One of the findings from our study was that more time spent caregiving per week was associated with caregivers’ perception of burden. This finding is similar to other studies. A cross-sectional study of 200 community residing patients in China, showed that longer hours of caregiving corresponded with an increase in caregiver burden experienced.35 Additionally, other studies done in Turkey and the Netherlands reported that caregivers who invested more time in caregiving had increased worry and higher burden.11,13
The other finding in our study was that ethnicity of the caregiver was an independent factor that was associated with caregiver burden amongst primary family caregivers of frail older adults with multimorbidity. Specifically, in our study, Chinese caregivers had almost three times the odds of perceiving burden when compared to the non-Chinese caregivers. This is similar to a study of 385 caregivers of older people who attended a community clinic in Malaysia, which found ethnicity to be an independent factor that was associated with caregivers who were burdened 36. In this study and another, also in Malaysia, a country with a multi-ethnic composition, Chinese caregivers were found to have a higher level of burden. 36,37 A possible explanation for this finding could be because in the Chinese family, the obligation to care for a dependent elder is primarily influenced by cultural values of family responsibility 38 and filial obligation as one of the potential motivating factors in a caregiving relationship.39 In Taiwan, which has a largely homogenous Chinese population, coupled with the Chinese tradition of filial piety, caregiver burden has become a pervasive problem in Taiwanese people, especially women, who are expected to assume the role of primary caregiver.40 Likewise, in Singapore where our study was conducted, the Chinese primary family caregivers may be burdened by similar concepts and values of family responsibility and obligation.
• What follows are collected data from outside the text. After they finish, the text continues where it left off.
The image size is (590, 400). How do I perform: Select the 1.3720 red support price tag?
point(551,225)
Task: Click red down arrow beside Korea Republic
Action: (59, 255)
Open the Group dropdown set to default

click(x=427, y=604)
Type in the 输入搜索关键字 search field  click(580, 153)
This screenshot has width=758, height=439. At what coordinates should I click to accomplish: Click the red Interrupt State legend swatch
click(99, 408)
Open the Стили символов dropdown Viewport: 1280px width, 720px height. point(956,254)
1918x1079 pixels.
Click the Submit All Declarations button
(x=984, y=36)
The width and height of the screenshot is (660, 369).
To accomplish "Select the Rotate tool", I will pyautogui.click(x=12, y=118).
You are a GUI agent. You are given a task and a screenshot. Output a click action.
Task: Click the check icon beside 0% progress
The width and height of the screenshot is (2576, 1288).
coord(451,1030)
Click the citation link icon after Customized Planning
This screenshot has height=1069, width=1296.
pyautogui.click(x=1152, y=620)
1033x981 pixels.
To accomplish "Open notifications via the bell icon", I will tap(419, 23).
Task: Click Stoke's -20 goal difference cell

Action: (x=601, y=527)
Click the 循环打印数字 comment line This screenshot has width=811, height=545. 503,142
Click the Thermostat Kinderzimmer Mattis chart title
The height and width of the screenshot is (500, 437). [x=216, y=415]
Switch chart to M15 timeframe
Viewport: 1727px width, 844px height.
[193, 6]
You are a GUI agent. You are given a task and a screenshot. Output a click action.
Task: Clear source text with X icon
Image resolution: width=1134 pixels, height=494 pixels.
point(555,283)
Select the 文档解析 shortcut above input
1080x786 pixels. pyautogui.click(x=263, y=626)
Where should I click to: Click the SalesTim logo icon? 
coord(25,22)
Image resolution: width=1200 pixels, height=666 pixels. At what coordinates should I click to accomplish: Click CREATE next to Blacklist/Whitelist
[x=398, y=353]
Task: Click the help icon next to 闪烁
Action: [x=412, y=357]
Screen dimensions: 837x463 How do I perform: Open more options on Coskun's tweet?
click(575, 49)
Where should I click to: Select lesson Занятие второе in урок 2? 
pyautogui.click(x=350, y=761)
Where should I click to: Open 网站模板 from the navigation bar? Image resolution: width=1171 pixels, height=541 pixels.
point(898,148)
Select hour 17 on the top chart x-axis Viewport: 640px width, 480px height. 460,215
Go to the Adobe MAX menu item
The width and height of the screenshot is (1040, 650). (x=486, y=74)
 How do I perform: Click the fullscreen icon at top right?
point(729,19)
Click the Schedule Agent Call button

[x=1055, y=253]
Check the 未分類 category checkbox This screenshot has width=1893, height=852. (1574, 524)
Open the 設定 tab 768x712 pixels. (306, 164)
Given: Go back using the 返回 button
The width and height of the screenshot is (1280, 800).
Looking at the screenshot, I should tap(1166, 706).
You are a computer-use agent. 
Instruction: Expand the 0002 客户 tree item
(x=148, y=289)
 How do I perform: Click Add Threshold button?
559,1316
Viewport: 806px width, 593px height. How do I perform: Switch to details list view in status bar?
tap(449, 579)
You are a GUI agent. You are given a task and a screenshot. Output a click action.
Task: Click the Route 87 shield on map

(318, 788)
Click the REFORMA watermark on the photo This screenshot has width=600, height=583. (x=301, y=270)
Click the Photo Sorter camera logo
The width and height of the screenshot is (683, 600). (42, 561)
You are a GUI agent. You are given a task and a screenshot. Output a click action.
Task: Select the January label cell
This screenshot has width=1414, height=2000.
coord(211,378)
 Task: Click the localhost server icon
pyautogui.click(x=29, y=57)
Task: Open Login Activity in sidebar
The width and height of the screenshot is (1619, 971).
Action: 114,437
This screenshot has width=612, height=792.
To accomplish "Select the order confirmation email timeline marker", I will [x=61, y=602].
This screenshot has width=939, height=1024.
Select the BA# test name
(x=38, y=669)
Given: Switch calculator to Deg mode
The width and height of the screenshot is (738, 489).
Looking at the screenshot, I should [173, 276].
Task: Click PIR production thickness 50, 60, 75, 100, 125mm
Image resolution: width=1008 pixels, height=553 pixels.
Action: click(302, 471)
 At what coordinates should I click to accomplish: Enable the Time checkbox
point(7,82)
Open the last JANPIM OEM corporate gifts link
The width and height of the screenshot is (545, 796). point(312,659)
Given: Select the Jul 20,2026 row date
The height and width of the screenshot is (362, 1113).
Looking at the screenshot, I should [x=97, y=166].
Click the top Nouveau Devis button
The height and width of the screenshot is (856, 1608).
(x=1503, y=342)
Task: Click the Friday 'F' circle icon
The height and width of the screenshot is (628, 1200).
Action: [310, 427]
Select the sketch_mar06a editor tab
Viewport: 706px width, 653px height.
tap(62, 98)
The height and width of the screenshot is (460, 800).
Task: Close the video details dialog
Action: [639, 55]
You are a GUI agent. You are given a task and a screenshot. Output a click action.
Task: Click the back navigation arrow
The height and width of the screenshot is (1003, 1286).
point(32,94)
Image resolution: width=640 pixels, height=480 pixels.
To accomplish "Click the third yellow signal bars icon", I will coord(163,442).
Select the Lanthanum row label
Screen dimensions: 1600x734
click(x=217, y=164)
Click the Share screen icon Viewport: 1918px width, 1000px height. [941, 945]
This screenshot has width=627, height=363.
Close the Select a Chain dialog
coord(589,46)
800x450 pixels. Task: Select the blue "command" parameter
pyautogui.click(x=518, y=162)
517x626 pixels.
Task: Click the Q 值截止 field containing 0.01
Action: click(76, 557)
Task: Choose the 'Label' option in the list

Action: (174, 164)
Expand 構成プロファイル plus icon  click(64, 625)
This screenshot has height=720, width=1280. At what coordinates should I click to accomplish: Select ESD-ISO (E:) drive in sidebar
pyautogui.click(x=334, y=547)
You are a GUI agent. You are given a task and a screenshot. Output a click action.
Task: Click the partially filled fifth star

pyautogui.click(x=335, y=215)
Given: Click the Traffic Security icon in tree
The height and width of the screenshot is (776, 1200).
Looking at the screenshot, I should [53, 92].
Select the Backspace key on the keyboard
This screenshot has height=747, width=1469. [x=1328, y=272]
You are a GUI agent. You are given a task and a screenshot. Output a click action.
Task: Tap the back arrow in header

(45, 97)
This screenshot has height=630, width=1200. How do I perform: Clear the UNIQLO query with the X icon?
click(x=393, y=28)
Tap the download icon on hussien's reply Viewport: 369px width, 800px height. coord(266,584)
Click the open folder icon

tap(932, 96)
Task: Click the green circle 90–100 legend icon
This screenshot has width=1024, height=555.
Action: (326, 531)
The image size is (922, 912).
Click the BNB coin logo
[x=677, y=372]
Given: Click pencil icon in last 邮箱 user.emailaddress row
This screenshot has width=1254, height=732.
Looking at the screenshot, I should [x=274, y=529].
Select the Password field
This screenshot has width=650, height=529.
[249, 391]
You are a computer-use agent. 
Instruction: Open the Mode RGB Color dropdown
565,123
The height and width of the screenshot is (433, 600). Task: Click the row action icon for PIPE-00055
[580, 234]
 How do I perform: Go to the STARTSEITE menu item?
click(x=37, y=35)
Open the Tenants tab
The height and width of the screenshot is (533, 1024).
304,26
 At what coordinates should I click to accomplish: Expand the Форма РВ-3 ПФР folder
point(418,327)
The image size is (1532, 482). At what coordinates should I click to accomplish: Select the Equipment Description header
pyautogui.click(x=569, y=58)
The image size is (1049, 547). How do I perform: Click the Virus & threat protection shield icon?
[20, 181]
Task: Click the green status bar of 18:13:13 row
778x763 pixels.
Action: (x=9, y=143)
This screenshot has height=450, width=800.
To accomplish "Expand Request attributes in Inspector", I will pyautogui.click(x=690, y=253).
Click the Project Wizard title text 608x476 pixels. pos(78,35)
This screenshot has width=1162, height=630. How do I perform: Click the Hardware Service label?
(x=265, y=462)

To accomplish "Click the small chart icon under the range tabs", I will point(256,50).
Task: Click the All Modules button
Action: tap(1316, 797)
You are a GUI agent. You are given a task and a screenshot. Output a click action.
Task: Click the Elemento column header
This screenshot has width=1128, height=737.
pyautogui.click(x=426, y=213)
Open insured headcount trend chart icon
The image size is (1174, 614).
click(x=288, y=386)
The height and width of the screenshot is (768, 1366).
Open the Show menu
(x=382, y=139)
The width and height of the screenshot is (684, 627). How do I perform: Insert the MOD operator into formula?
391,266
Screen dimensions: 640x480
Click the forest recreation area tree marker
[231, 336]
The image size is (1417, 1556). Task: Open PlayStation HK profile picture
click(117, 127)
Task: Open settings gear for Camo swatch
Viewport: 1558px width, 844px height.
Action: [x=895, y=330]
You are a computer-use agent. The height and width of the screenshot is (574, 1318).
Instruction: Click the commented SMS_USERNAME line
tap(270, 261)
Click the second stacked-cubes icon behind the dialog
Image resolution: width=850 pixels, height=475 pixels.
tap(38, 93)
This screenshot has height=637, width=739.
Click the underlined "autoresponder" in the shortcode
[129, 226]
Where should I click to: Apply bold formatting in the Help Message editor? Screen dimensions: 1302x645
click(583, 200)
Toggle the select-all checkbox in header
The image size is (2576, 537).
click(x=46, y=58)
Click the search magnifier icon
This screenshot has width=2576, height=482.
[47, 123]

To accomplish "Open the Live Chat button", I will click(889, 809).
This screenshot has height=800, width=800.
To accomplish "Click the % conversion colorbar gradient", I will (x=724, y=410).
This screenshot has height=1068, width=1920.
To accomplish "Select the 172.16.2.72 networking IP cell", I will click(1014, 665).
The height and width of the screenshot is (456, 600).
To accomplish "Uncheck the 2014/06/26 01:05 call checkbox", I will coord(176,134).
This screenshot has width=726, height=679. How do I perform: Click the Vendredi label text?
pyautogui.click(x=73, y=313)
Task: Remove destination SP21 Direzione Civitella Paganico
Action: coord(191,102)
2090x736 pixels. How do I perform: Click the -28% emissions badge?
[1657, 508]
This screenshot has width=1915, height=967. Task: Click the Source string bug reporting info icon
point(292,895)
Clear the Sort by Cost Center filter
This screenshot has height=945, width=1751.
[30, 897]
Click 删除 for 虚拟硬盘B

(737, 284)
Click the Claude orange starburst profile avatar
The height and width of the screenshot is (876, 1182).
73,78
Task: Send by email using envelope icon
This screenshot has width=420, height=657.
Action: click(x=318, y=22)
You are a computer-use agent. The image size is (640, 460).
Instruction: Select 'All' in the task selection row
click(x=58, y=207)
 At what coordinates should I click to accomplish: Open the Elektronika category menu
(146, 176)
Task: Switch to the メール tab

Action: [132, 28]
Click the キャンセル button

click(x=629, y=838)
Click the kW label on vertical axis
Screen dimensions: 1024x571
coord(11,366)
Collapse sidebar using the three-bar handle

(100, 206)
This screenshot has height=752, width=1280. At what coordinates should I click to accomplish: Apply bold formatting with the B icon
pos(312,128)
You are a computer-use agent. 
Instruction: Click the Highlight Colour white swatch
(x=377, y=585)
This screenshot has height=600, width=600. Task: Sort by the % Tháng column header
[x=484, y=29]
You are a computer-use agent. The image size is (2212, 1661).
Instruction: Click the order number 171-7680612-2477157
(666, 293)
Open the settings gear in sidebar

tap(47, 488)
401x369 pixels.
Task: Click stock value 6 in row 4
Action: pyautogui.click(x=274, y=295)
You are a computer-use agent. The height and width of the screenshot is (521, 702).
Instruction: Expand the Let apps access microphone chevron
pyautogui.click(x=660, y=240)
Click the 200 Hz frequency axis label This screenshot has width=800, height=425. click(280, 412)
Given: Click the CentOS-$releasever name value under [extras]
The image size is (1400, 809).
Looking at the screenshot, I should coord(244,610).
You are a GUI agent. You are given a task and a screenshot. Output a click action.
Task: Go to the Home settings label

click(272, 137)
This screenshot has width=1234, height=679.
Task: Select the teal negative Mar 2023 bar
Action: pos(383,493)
Finally, studies on the impact of relationship to care recipient on caregiver burden found mixed results. While one study by Oldenkamp et al. did not find the type of care relationship to be signficant13, others found that children caregivers, particularly daughters and daughters-in-law had higher burden.16,41,42 Our study did not find an association between relationship to care recipient and caregiver burden. Our study also did not find any association between gender of caregiver and caregiver burden, which is consistent with current literature.43
Strengths and Limitations
This is the first study conducted in Singapore looking at caregivers of frail older adults with multimorbidity. Reporting bias was minimised as this interviewer-administered study was carried out by a small team of three interviewers who have standardised the interview methods prior to the start of the research project.
One of the limitations of our study is the use of convenience sampling. However, we minimised potential bias by inviting all eligible caregiver-care recipient dyads who attended the clinic during the recruitment period. There may also be non-response bias as the participants who consented to take part in the study may differ from those who do not. However, this is also perceived to be low as our response rate was high at 91.7%.